I was struck by many of the similarities between Burnham and Holmes. Both were driven by relentless ambition, albeit to vastly different ends. But even more profound is how both exemplified "the Gilded Age" in which they lived. Holmes, of course, projected a charming persona -- kind, genial and caring. History, of course, would reveal that the doctor's warm facade masked cold, unparalleled cruelty bent on controlling, torturing and killing. Burnham's story also has a twist, although not so much with the architect as with his creation. The White City itself was not meant to be permanent and most of the buildings were little more than "decorated sheds" (to quote detractors) with a plaster/hemp facade instead of actual stone. Many leading designers of the day believed that the classical architecture of the fair severely stunted the growth of American development of the field. Moreover, the sheer splendor of the White City was a marked contrast to the grime, sickness and poverty that visitors to the Fair briefly left at home. This would be especially apparent when the scores of workers drawn to the temporary employment boom caused by the Fair soon found themselves jobless and forced to return to the despair of "the Black City." The Fair itself ended on a somber note, when the epic closing ceremonies were cancelled in favor of funeral proceedings for Chicago's mayor, assassinated three days prior to the closing. Prophetically, many of the Fair's creators and attendees opined that they could not bear the thought of such a magnificent spectacle falling into disuse and ruin after the fair, and Burnham even remarked that seeing it disappear in a blaze of glory would be preferable. In spring of 1894, at which time many of the abandoned Exposition structures were being used for shelter by unemployed workers, many buildings of the Court of Honor were destroyed by fires set during the Pullman Strike. The bright promise of the White City ultimately crumbled into rubble.

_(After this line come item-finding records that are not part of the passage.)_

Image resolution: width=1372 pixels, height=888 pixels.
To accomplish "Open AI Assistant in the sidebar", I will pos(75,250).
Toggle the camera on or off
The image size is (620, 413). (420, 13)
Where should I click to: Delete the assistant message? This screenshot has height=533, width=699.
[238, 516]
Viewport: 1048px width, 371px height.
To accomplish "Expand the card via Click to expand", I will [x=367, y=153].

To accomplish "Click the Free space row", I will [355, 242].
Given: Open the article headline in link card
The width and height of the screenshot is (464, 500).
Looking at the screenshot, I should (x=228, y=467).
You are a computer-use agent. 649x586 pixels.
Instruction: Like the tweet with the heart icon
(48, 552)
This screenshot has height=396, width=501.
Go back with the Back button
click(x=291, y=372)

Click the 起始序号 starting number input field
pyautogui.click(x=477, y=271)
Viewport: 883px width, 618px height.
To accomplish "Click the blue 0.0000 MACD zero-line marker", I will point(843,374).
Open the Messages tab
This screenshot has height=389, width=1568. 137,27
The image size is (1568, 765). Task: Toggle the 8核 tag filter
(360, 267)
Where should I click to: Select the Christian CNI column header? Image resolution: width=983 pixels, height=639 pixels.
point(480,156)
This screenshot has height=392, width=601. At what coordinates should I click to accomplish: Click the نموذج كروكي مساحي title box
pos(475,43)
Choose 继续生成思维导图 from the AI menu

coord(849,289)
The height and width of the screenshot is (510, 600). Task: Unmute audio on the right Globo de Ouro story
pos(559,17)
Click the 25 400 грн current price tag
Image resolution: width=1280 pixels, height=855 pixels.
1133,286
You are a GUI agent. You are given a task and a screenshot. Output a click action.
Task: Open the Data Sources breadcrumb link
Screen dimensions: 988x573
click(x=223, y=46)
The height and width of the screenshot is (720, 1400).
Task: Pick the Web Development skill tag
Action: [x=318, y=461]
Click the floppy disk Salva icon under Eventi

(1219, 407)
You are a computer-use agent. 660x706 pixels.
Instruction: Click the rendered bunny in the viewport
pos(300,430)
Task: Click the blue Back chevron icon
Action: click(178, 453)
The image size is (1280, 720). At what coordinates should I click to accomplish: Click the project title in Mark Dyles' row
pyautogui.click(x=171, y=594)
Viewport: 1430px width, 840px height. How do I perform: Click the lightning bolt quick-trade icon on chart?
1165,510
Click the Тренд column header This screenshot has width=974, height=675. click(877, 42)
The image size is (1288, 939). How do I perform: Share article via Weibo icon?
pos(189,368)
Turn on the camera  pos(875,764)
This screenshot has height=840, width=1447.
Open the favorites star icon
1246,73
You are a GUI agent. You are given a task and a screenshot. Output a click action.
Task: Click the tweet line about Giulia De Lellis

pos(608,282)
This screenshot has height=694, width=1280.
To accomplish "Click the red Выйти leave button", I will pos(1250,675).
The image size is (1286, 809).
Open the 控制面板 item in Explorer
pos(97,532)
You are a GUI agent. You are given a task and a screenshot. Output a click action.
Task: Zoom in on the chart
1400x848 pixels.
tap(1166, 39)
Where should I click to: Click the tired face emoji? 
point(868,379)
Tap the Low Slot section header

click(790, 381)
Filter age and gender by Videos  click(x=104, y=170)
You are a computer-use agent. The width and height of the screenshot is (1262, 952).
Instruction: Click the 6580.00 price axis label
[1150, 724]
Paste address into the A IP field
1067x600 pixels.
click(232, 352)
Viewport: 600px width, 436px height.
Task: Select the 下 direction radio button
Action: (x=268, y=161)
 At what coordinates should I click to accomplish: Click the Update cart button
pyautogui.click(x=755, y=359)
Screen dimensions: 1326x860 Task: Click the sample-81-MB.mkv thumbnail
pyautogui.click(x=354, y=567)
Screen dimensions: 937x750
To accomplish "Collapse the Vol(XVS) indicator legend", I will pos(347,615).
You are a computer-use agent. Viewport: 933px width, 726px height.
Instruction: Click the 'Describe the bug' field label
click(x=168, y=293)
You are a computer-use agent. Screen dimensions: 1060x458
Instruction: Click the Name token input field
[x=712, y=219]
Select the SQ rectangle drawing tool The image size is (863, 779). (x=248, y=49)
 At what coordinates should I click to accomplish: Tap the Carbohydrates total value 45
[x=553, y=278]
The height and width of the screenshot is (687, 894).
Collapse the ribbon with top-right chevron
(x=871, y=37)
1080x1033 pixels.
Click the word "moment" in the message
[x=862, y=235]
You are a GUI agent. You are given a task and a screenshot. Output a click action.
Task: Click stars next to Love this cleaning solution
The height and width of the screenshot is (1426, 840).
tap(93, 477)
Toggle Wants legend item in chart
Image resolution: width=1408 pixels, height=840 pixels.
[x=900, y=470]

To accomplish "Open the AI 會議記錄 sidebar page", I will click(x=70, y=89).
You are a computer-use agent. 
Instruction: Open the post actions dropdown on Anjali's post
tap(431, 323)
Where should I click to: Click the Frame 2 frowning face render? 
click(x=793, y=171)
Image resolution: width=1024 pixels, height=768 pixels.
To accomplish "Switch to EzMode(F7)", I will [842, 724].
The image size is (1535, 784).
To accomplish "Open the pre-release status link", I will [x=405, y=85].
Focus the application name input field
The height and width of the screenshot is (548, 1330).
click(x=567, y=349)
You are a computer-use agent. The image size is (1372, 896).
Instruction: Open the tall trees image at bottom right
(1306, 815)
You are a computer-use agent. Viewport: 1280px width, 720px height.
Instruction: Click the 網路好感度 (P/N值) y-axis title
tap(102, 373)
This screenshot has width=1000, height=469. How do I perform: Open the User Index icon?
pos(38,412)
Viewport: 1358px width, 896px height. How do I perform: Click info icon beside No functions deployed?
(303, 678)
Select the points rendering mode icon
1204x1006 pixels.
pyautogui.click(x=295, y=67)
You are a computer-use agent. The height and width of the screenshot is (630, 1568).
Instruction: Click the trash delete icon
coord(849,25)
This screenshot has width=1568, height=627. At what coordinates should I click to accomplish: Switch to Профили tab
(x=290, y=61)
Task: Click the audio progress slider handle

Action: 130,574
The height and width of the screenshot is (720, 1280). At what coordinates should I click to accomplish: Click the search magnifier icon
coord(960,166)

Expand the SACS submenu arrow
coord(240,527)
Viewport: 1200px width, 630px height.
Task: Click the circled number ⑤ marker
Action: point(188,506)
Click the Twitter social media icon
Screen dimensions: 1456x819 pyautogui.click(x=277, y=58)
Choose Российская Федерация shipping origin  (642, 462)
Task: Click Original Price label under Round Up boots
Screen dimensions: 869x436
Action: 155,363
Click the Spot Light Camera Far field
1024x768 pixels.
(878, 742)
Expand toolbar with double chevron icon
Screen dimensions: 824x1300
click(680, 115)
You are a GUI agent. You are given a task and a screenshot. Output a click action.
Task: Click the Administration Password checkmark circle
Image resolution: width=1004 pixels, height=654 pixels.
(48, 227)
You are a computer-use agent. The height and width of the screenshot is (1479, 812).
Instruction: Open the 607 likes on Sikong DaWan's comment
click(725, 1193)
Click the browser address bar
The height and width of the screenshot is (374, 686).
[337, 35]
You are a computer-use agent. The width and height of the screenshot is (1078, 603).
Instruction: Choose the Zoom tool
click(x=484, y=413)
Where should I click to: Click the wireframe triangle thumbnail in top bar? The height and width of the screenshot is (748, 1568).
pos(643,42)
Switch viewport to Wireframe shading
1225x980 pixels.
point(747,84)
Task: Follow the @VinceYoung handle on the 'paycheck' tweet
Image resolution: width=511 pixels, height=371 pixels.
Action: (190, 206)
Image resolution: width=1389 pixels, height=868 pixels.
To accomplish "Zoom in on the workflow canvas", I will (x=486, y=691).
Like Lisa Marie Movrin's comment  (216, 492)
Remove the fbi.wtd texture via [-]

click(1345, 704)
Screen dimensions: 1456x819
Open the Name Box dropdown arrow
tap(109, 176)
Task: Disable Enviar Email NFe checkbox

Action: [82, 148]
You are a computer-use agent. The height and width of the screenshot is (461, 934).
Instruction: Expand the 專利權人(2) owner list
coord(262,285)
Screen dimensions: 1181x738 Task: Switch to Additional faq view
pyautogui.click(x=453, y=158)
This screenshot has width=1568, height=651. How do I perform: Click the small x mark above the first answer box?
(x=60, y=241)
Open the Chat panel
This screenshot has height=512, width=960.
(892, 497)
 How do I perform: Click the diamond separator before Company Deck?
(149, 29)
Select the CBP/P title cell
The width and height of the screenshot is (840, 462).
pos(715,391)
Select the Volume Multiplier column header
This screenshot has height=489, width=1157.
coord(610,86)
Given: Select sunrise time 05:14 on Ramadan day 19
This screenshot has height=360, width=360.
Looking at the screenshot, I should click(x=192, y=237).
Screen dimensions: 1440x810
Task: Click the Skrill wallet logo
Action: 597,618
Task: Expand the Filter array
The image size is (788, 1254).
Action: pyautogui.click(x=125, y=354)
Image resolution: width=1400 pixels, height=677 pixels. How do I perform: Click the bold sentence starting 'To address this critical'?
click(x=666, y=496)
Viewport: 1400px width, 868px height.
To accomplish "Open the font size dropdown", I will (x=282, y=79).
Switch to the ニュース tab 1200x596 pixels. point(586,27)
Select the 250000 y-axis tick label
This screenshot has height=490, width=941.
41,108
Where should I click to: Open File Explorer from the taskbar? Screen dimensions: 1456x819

All in all, The Devil in the White City is a fascinating book. Although Larson has packed it with detail (and he includes a great number of anecdotes of the Fair experiences of noted Americans, including Buffalo Bill Cody, Jane Addams, and a young Walt Disney, just to name a few), his narrative is captivating and easy-to-read. Recommended reading for anyone interested -- even moderately -- in American history.